I've probably freaked out and tested Ally at least 2x a year since she's been born.

Traci said...

No your not crazy. Or it just means all of us who worry about it are. My husband and I worry about it CONSTANTLY with our little kids. And our doctors try to reassure us it's a less that 25% chance that they'll get it. But no matter what they tell us, it doesn't seem to make the worrying stop. Ever. I'm the same way. My daughter gets EXTREMELY grumpy several times during the day. Instantly I think LBS. WTH is that the first thing to pop in my head? My son has been wetting the bed and has been thirstier lately. Instantly I think, diabetes. Why? I can't even answer that. And really, I found your post SO reassuring that my husband and I aren't the only ones who think that! My husband managers his BS well, and rarely has a reaction. But we both can't imagine having our kids go through what he goes through. But it's funny that if they did ever get diagnosed with diabetes, we know we would deal with it and adjust. Just like we deal with anything that has come along. Thanks for post and letting me know I'm not the only crazy one out there!

Crystal said...

You are not crazy. I worry too, for my entire family. #LYLB man. ((hugs))

Windy said...

George.... great post. Wow, it's good to know I'm not the only one who feels this way. I pray almost every day that my kids never get diagnosed. I also wonder how I would deal with the guilt if they did get diagnosed. I know that probably sounds guilty, but I'd feel so guilty.

HUGS friend! :)

Cherise said...

George-

nope. Not crazy! I worry about Niya. When she was sick and asked for something to drink because she was thristy...I pulled out my meter and tested away. I was relieved and a little jealous because she had a kool aid pouch and her bg was 80 lol.

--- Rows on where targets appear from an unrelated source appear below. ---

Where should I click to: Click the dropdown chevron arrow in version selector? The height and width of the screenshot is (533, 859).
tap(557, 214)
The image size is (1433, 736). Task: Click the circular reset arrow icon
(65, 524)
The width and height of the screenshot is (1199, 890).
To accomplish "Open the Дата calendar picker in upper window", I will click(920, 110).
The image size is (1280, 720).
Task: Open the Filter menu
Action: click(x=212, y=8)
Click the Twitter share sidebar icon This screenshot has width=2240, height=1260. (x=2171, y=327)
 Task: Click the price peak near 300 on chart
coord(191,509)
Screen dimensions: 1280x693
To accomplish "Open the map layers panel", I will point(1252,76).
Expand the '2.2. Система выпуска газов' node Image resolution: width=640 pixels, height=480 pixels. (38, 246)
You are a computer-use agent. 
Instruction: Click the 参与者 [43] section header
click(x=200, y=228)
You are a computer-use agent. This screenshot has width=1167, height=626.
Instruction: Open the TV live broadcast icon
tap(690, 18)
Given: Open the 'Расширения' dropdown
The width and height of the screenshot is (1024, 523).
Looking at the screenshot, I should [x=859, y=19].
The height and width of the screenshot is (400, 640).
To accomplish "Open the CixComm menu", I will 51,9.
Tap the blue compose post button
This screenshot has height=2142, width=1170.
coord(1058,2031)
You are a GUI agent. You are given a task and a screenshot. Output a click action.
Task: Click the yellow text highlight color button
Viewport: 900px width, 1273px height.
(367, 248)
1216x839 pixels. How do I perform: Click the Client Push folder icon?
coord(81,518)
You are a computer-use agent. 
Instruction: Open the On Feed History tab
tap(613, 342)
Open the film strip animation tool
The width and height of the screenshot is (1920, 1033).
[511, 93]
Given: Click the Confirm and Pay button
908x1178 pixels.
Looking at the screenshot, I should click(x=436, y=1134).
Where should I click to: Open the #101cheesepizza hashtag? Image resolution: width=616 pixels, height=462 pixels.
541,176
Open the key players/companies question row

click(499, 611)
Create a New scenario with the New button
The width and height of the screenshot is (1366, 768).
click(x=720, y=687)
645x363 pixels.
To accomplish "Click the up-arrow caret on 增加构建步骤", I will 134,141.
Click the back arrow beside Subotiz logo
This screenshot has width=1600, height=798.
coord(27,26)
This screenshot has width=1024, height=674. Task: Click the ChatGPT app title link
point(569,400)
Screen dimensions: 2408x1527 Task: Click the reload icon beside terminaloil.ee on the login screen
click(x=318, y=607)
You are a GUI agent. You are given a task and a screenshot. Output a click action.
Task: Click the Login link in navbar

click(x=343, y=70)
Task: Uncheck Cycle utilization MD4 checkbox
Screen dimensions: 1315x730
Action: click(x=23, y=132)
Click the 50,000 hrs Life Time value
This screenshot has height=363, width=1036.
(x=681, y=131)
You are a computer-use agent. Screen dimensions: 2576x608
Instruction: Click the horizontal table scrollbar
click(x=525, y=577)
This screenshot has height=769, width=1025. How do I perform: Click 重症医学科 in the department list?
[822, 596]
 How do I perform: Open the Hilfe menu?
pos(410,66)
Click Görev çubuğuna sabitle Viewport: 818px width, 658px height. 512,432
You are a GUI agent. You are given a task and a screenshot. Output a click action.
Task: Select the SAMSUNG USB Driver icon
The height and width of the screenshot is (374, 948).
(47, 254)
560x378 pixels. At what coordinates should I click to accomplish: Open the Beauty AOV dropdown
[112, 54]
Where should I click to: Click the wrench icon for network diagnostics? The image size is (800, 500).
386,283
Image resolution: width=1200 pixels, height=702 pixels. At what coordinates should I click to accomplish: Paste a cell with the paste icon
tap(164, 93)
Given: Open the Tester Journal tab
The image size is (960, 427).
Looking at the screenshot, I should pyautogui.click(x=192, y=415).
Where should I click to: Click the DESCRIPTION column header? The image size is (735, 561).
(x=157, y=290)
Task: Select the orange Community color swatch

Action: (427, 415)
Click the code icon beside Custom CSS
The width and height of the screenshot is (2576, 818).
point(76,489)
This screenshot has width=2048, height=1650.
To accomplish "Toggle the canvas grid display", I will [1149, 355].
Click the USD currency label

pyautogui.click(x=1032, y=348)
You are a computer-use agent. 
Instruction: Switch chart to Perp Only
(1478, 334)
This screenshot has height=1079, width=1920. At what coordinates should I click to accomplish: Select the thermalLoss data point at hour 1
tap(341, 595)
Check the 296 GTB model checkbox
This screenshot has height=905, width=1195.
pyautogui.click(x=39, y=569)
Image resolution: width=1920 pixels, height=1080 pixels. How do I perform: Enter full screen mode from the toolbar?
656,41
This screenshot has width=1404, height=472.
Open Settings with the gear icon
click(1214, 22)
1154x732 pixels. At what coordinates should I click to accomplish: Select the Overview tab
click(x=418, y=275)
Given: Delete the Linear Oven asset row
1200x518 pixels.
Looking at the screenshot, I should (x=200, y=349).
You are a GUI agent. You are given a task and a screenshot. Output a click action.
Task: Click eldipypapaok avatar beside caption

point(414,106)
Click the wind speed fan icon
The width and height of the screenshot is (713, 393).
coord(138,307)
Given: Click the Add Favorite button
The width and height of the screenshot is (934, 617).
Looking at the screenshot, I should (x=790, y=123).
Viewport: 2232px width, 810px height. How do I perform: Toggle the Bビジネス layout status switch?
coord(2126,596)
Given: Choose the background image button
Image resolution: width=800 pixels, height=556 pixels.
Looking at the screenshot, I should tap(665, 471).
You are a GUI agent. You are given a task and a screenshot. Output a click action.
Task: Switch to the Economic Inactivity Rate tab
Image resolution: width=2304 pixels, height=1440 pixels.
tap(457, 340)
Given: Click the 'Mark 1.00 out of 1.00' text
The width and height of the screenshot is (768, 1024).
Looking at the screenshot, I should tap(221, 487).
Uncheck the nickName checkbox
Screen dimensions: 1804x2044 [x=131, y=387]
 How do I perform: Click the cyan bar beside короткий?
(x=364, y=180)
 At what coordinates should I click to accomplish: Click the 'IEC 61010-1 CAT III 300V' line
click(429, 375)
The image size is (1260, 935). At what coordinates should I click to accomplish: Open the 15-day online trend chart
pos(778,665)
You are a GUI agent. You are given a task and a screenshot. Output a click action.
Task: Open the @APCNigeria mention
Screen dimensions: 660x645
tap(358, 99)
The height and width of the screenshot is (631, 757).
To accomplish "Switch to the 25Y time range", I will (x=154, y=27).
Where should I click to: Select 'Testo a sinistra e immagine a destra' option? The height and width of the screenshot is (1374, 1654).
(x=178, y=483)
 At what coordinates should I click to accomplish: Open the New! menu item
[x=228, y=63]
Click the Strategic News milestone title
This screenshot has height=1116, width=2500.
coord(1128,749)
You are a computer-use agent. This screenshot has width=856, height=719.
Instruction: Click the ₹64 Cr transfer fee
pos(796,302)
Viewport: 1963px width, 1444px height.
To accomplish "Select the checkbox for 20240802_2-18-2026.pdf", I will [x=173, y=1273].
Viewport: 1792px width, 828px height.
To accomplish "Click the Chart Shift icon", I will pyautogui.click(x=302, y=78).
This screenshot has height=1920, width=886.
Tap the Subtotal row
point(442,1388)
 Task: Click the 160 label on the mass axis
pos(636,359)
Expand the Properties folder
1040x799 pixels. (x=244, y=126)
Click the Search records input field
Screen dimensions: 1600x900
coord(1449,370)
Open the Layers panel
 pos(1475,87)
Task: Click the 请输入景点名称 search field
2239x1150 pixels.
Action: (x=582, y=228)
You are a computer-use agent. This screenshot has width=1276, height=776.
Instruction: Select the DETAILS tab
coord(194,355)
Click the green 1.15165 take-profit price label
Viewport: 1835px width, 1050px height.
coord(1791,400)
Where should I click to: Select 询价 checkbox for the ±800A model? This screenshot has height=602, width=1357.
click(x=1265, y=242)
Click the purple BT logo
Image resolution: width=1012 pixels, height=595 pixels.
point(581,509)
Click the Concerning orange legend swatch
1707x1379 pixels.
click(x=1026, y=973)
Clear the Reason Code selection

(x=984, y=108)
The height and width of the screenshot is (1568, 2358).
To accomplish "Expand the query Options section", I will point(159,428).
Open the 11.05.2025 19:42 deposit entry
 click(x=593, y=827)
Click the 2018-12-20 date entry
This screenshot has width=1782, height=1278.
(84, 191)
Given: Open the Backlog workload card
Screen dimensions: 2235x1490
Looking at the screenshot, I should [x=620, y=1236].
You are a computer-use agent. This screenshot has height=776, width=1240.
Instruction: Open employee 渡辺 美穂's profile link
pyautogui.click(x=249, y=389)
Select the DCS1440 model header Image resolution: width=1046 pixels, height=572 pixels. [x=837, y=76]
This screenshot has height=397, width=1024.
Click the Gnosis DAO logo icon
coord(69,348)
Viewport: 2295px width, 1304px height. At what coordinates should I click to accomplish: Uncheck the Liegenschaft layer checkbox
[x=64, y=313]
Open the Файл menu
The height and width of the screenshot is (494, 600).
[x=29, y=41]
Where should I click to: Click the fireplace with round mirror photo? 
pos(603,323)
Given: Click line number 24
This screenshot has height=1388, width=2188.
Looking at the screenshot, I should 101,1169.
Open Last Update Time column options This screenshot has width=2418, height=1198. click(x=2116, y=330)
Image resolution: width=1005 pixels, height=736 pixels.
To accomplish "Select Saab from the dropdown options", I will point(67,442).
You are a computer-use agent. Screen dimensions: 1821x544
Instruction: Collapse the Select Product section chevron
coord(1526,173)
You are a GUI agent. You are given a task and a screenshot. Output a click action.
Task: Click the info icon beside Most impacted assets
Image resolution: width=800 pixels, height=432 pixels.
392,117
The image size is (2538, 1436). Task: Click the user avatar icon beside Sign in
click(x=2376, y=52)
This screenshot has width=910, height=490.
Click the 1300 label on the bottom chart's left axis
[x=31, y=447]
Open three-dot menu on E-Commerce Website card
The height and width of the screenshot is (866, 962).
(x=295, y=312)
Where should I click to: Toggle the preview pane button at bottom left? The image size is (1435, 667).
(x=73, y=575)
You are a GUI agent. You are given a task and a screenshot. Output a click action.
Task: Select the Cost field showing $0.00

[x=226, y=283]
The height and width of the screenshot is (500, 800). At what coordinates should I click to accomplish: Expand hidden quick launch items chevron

If you didn't worry I would have to ask you "what was wrong with you!"

Cara said...

I totally do this with my future children. I'm adopted, so it doesn't run in my family (my adoptive family, that is) and I don't have to worry about them. But my future children...I worry about that. Sometimes more than I should. You are weird. I totally understand.

Scott K. Johnson said...

HECK yeah I worry about that!

Suz said...

It's not crazy! I worry about my child having Asthma because I do. We want our children to have everything we do out of life and better! We don't want them to suffer in any way... especially in ways that we've experienced as bad.

Keep an eye on your children's health and do take note of changes and concerns you have, but don't scare them about their health by running for a monitor every time they have a "possible symptom".

I have to mention to that my mom was recently diagnosed with diabetes and she has quickly changed her A1C test results, as well as cholesterol and her weight with a health supplement. I've written about it on my blog and my family has begun taking it as well because of the results she's had... might help you too. Sounds too good to be true... I even thought so when she first started taking it, but her lab results as well as her now reducing her insulin is proof enough for me.

In the meantime.. let your kids see how you take care of yourself and be a good example... then if they do end up with diabetes, they have a good example to look up to :)

Chris Stocker said...

I think about this just about everyday. I do not have kids yet, but plan on having them in the next few years and I get scared to death about that. My girlfriend does as well because she gets all freaked out about me and my diabetes and worries all the time, I don't want her to have to go through that with her child as well.

Lora said...

I don't have kids, but I worry about my brother and my sister. My sister recently lost a bunch of weight quickly and when I hung out with her for a bbq, I watched how many times she went to the bathroom, how much she was drinking, if she seemed tired, etc. I wanted to test her (still do), but know she would freak out... For now, I just keep my eyes open, wide open.